■ Assignment
Retype the records in full, keeping each character as it is.

■ Data shown

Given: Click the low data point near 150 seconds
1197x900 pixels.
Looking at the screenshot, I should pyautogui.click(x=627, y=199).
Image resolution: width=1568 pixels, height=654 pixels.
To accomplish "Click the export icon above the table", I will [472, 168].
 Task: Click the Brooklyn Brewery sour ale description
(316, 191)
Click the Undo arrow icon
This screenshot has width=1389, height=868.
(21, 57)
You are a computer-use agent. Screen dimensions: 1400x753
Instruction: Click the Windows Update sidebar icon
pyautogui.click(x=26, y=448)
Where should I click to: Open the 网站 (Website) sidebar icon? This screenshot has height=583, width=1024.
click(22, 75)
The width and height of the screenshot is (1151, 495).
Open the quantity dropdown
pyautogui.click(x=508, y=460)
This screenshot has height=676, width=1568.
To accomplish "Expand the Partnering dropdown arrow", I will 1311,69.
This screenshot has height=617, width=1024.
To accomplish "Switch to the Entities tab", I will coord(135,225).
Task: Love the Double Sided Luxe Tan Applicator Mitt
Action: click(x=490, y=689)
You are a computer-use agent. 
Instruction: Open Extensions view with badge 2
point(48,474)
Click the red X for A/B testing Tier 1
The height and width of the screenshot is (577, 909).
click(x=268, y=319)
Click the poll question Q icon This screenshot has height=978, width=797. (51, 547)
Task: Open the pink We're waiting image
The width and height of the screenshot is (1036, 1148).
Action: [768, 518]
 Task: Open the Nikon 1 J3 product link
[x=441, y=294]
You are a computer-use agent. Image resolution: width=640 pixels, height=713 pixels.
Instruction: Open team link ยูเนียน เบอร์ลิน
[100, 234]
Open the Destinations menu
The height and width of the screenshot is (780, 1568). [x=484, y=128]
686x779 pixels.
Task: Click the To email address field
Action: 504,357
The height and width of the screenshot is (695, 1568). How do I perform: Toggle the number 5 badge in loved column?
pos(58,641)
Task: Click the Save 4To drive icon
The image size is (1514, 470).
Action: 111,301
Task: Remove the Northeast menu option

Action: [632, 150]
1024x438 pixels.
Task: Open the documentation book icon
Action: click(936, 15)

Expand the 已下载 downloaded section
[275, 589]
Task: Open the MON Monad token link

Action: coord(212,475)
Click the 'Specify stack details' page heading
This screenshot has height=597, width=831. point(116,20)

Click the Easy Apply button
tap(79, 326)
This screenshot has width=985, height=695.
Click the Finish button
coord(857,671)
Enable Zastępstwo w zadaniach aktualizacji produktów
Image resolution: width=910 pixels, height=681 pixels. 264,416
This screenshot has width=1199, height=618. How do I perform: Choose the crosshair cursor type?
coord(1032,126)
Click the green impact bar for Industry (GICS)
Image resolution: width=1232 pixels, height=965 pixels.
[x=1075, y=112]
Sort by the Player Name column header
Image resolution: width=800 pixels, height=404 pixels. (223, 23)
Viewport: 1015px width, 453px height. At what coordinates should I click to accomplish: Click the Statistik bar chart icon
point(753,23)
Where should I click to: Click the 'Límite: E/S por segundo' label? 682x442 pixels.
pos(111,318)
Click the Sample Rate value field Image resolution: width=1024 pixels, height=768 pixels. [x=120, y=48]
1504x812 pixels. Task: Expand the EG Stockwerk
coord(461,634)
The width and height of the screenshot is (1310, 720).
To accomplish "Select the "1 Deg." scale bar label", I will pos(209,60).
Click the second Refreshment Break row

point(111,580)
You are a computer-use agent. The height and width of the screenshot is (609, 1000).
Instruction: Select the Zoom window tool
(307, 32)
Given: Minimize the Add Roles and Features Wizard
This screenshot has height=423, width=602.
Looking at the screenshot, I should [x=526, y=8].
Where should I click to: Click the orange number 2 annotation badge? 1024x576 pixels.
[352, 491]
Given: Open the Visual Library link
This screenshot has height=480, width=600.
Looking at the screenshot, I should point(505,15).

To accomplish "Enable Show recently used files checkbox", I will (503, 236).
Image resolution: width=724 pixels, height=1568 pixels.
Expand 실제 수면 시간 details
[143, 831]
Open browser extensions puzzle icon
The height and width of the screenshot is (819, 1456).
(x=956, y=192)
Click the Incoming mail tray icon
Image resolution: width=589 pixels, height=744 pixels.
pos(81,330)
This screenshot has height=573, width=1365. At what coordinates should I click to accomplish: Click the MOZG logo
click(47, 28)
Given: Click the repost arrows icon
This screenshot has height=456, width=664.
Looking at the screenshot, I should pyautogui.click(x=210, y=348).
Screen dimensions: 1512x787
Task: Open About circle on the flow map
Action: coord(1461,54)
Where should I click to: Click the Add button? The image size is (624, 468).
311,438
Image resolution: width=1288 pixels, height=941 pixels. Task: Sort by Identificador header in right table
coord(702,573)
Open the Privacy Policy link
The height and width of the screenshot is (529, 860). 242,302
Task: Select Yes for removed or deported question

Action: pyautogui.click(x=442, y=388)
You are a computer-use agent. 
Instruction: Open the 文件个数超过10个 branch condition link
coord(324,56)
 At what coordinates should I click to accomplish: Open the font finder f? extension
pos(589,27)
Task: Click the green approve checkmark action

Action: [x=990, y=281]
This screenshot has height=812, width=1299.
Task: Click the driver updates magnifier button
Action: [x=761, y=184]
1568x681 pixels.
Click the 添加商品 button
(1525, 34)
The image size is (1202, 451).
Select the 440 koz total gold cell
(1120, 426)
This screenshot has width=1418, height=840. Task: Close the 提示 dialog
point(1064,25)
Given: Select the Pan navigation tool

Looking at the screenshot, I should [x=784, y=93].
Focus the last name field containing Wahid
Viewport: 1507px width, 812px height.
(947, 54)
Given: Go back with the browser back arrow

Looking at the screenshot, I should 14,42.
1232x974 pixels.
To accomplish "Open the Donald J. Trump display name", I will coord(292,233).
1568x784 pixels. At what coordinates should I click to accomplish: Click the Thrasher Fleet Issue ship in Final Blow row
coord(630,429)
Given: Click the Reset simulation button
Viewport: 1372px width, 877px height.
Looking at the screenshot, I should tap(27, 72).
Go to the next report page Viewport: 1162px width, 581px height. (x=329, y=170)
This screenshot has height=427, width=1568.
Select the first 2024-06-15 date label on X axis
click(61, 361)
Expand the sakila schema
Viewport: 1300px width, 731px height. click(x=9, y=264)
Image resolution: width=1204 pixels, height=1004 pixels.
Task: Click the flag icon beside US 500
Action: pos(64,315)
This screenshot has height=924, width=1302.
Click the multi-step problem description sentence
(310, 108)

■ Your solution
Given: Click the low data point near 150 seconds
1197x900 pixels.
Looking at the screenshot, I should pyautogui.click(x=627, y=199).
Image resolution: width=1568 pixels, height=654 pixels.
To accomplish "Click the export icon above the table", I will [472, 168].
 Task: Click the Brooklyn Brewery sour ale description
(316, 191)
Click the Undo arrow icon
This screenshot has width=1389, height=868.
(21, 57)
You are a computer-use agent. Screen dimensions: 1400x753
Instruction: Click the Windows Update sidebar icon
pyautogui.click(x=26, y=448)
Where should I click to: Open the 网站 (Website) sidebar icon? This screenshot has height=583, width=1024.
click(22, 75)
The width and height of the screenshot is (1151, 495).
Open the quantity dropdown
pyautogui.click(x=508, y=460)
This screenshot has height=676, width=1568.
To accomplish "Expand the Partnering dropdown arrow", I will 1311,69.
This screenshot has height=617, width=1024.
To accomplish "Switch to the Entities tab", I will coord(135,225).
Task: Love the Double Sided Luxe Tan Applicator Mitt
Action: click(x=490, y=689)
You are a computer-use agent. 
Instruction: Open Extensions view with badge 2
point(48,474)
Click the red X for A/B testing Tier 1
The height and width of the screenshot is (577, 909).
click(x=268, y=319)
Click the poll question Q icon This screenshot has height=978, width=797. (51, 547)
Task: Open the pink We're waiting image
The width and height of the screenshot is (1036, 1148).
Action: [768, 518]
 Task: Open the Nikon 1 J3 product link
[x=441, y=294]
You are a computer-use agent. Image resolution: width=640 pixels, height=713 pixels.
Instruction: Open team link ยูเนียน เบอร์ลิน
[100, 234]
Open the Destinations menu
The height and width of the screenshot is (780, 1568). [x=484, y=128]
686x779 pixels.
Task: Click the To email address field
Action: 504,357
The height and width of the screenshot is (695, 1568). How do I perform: Toggle the number 5 badge in loved column?
pos(58,641)
Task: Click the Save 4To drive icon
The image size is (1514, 470).
Action: 111,301
Task: Remove the Northeast menu option

Action: [632, 150]
1024x438 pixels.
Task: Open the documentation book icon
Action: click(936, 15)

Expand the 已下载 downloaded section
[275, 589]
Task: Open the MON Monad token link

Action: coord(212,475)
Click the 'Specify stack details' page heading
This screenshot has height=597, width=831. point(116,20)

Click the Easy Apply button
tap(79, 326)
This screenshot has width=985, height=695.
Click the Finish button
coord(857,671)
Enable Zastępstwo w zadaniach aktualizacji produktów
Image resolution: width=910 pixels, height=681 pixels. 264,416
This screenshot has width=1199, height=618. How do I perform: Choose the crosshair cursor type?
coord(1032,126)
Click the green impact bar for Industry (GICS)
Image resolution: width=1232 pixels, height=965 pixels.
[x=1075, y=112]
Sort by the Player Name column header
Image resolution: width=800 pixels, height=404 pixels. (223, 23)
Viewport: 1015px width, 453px height. At what coordinates should I click to accomplish: Click the Statistik bar chart icon
point(753,23)
Where should I click to: Click the 'Límite: E/S por segundo' label? 682x442 pixels.
pos(111,318)
Click the Sample Rate value field Image resolution: width=1024 pixels, height=768 pixels. [x=120, y=48]
1504x812 pixels. Task: Expand the EG Stockwerk
coord(461,634)
The width and height of the screenshot is (1310, 720).
To accomplish "Select the "1 Deg." scale bar label", I will pos(209,60).
Click the second Refreshment Break row

point(111,580)
You are a computer-use agent. The height and width of the screenshot is (609, 1000).
Instruction: Select the Zoom window tool
(307, 32)
Given: Minimize the Add Roles and Features Wizard
This screenshot has height=423, width=602.
Looking at the screenshot, I should [x=526, y=8].
Where should I click to: Click the orange number 2 annotation badge? 1024x576 pixels.
[352, 491]
Given: Open the Visual Library link
This screenshot has height=480, width=600.
Looking at the screenshot, I should point(505,15).

To accomplish "Enable Show recently used files checkbox", I will (503, 236).
Image resolution: width=724 pixels, height=1568 pixels.
Expand 실제 수면 시간 details
[143, 831]
Open browser extensions puzzle icon
The height and width of the screenshot is (819, 1456).
(x=956, y=192)
Click the Incoming mail tray icon
Image resolution: width=589 pixels, height=744 pixels.
pos(81,330)
This screenshot has height=573, width=1365. At what coordinates should I click to accomplish: Click the MOZG logo
click(47, 28)
Given: Click the repost arrows icon
This screenshot has height=456, width=664.
Looking at the screenshot, I should pyautogui.click(x=210, y=348).
Screen dimensions: 1512x787
Task: Open About circle on the flow map
Action: coord(1461,54)
Where should I click to: Click the Add button? The image size is (624, 468).
311,438
Image resolution: width=1288 pixels, height=941 pixels. Task: Sort by Identificador header in right table
coord(702,573)
Open the Privacy Policy link
The height and width of the screenshot is (529, 860). 242,302
Task: Select Yes for removed or deported question

Action: pyautogui.click(x=442, y=388)
You are a computer-use agent. 
Instruction: Open the 文件个数超过10个 branch condition link
coord(324,56)
 At what coordinates should I click to accomplish: Open the font finder f? extension
pos(589,27)
Task: Click the green approve checkmark action

Action: [x=990, y=281]
This screenshot has height=812, width=1299.
Task: Click the driver updates magnifier button
Action: [x=761, y=184]
1568x681 pixels.
Click the 添加商品 button
(1525, 34)
The image size is (1202, 451).
Select the 440 koz total gold cell
(1120, 426)
This screenshot has width=1418, height=840. Task: Close the 提示 dialog
point(1064,25)
Given: Select the Pan navigation tool

Looking at the screenshot, I should [x=784, y=93].
Focus the last name field containing Wahid
Viewport: 1507px width, 812px height.
(947, 54)
Given: Go back with the browser back arrow

Looking at the screenshot, I should 14,42.
1232x974 pixels.
To accomplish "Open the Donald J. Trump display name", I will coord(292,233).
1568x784 pixels. At what coordinates should I click to accomplish: Click the Thrasher Fleet Issue ship in Final Blow row
coord(630,429)
Given: Click the Reset simulation button
Viewport: 1372px width, 877px height.
Looking at the screenshot, I should tap(27, 72).
Go to the next report page Viewport: 1162px width, 581px height. (x=329, y=170)
This screenshot has height=427, width=1568.
Select the first 2024-06-15 date label on X axis
click(61, 361)
Expand the sakila schema
Viewport: 1300px width, 731px height. click(x=9, y=264)
Image resolution: width=1204 pixels, height=1004 pixels.
Task: Click the flag icon beside US 500
Action: pos(64,315)
This screenshot has height=924, width=1302.
Click the multi-step problem description sentence
(310, 108)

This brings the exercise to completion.